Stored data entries

Segment Open

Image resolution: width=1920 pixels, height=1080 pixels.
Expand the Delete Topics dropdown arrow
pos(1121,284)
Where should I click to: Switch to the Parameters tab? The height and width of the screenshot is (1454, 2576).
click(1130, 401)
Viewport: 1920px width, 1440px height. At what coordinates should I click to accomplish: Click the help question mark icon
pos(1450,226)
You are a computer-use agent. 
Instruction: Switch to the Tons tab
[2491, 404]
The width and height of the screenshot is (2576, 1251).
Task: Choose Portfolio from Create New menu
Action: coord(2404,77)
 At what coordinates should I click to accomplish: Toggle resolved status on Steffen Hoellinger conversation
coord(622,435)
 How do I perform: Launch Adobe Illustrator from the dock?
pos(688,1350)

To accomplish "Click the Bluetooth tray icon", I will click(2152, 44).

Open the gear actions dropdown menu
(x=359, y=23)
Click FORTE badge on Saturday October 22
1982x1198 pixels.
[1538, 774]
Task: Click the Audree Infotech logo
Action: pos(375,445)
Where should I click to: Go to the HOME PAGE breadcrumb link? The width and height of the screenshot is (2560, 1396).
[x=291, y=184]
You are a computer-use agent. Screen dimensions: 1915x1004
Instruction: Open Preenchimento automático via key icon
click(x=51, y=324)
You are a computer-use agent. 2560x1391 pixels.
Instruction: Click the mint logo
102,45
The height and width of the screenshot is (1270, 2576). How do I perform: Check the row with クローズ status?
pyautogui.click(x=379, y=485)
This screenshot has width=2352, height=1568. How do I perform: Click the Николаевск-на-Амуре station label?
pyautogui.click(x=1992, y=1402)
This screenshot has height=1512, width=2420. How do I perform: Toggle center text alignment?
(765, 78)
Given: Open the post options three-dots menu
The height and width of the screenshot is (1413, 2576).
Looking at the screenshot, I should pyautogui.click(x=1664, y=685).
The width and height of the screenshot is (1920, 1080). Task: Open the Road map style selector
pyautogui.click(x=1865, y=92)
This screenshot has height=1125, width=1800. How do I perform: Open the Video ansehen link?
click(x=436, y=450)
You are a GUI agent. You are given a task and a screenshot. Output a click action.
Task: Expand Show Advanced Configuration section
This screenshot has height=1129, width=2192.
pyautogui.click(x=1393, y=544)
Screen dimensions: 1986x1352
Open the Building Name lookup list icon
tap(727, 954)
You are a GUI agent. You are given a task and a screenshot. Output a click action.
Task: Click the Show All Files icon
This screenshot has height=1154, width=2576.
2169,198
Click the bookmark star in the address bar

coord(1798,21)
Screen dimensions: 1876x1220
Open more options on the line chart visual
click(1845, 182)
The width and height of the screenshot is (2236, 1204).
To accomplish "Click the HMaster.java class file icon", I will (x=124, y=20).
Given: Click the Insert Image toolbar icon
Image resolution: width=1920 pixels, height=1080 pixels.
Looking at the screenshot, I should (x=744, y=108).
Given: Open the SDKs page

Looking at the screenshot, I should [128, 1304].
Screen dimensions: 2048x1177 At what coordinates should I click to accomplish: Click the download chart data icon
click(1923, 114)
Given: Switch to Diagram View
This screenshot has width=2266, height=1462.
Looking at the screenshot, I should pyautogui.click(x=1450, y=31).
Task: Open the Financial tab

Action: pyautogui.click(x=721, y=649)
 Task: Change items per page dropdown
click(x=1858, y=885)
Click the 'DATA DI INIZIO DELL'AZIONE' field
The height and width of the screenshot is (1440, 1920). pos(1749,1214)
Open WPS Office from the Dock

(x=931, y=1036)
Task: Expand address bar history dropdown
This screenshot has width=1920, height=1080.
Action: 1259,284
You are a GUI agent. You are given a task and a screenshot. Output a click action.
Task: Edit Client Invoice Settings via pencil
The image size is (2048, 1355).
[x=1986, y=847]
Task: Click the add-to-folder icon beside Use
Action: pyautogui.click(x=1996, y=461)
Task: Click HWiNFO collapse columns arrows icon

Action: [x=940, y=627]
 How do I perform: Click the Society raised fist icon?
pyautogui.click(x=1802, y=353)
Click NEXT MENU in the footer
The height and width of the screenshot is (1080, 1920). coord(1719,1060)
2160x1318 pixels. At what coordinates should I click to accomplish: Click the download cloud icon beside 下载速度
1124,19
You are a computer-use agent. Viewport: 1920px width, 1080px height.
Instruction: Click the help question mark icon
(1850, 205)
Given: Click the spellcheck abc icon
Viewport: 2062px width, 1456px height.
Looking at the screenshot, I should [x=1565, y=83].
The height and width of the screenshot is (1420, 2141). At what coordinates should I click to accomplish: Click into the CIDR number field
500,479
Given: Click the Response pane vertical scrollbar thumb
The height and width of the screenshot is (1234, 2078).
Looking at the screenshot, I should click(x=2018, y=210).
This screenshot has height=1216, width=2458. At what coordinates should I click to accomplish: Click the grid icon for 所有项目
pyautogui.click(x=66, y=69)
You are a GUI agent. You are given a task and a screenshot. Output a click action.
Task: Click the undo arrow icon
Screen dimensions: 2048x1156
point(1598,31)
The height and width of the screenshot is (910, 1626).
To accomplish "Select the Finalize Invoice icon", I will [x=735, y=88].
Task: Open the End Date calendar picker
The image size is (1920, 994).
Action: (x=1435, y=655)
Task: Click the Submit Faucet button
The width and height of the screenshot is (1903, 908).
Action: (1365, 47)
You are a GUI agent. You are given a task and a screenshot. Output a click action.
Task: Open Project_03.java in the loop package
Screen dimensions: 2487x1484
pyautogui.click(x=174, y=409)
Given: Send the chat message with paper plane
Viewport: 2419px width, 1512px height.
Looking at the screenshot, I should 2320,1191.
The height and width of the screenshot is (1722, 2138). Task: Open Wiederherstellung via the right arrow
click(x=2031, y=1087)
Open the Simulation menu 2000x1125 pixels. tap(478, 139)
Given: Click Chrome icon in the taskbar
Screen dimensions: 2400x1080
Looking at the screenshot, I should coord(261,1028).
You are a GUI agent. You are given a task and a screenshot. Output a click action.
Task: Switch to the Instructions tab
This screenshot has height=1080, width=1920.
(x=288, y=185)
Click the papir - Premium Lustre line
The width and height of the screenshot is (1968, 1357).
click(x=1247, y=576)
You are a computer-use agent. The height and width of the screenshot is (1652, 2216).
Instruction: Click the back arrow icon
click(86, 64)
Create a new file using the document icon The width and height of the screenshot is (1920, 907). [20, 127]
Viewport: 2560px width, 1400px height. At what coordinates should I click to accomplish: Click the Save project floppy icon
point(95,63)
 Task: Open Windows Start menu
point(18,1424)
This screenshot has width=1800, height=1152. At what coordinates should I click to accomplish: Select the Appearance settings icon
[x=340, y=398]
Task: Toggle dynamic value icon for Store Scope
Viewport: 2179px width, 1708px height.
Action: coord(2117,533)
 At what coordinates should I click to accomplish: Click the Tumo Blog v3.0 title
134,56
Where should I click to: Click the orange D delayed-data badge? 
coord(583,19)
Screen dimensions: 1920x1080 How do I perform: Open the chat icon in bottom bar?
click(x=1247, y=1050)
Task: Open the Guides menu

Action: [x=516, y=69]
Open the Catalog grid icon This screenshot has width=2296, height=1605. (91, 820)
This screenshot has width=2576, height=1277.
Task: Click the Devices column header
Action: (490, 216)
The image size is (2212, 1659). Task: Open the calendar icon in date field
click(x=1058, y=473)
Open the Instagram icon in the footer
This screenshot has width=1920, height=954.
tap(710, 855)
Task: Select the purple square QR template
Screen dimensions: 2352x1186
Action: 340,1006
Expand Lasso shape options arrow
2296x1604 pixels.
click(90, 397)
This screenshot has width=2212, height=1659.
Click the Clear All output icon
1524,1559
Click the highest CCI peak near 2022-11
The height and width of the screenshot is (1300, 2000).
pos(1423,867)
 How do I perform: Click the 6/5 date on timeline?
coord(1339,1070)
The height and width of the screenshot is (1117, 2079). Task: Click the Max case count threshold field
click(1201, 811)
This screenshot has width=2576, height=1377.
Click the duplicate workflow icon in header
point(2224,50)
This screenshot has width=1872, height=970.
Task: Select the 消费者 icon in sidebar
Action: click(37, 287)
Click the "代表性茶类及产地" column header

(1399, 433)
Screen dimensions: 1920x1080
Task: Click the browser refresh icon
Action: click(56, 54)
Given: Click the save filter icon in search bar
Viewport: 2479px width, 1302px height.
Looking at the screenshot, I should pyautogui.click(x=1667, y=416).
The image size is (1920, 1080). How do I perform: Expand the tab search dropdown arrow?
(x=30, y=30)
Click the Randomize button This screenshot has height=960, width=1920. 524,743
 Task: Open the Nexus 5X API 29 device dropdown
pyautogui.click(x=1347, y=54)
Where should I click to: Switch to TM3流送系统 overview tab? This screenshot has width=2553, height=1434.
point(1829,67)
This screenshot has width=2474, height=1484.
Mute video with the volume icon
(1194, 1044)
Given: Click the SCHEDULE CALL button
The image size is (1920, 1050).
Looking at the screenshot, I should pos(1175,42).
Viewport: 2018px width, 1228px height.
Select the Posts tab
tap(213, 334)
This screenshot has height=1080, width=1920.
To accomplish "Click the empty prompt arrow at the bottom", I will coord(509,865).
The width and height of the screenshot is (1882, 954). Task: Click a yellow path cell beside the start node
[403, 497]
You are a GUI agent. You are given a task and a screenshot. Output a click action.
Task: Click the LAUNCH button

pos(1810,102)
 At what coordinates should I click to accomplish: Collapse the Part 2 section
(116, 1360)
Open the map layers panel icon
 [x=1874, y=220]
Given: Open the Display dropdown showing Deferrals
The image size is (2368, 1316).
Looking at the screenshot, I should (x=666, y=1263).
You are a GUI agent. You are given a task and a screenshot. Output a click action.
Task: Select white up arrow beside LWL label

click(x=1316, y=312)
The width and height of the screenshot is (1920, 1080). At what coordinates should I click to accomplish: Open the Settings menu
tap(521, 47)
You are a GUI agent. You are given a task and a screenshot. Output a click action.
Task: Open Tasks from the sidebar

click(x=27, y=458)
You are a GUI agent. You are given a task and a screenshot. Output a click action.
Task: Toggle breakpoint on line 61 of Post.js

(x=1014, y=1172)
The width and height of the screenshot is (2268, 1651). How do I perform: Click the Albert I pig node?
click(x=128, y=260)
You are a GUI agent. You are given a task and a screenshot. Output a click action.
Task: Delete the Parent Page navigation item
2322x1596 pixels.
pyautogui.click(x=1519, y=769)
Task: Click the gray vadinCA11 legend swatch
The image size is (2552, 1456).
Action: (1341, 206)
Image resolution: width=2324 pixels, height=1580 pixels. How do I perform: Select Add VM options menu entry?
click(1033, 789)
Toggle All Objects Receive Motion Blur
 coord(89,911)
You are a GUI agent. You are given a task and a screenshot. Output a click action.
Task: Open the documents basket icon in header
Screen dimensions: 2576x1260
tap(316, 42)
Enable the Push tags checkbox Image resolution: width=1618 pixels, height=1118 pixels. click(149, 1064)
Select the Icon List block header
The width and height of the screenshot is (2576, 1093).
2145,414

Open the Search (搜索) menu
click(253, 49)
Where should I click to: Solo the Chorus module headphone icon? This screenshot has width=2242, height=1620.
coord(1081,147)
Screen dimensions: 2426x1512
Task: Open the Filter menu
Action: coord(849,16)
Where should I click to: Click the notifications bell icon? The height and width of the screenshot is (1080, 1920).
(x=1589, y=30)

Segment Closed

**Task item**
Each line above from the one with "Screen dimensions: 2048x1156" up to and including the one with "Task: Click the Submit Faucet button" must be set down exactly, and no line outside that span may appear.

**Response to this exercise**
Screen dimensions: 2048x1156
point(1598,31)
The height and width of the screenshot is (910, 1626).
To accomplish "Select the Finalize Invoice icon", I will [x=735, y=88].
Task: Open the End Date calendar picker
The image size is (1920, 994).
Action: (x=1435, y=655)
Task: Click the Submit Faucet button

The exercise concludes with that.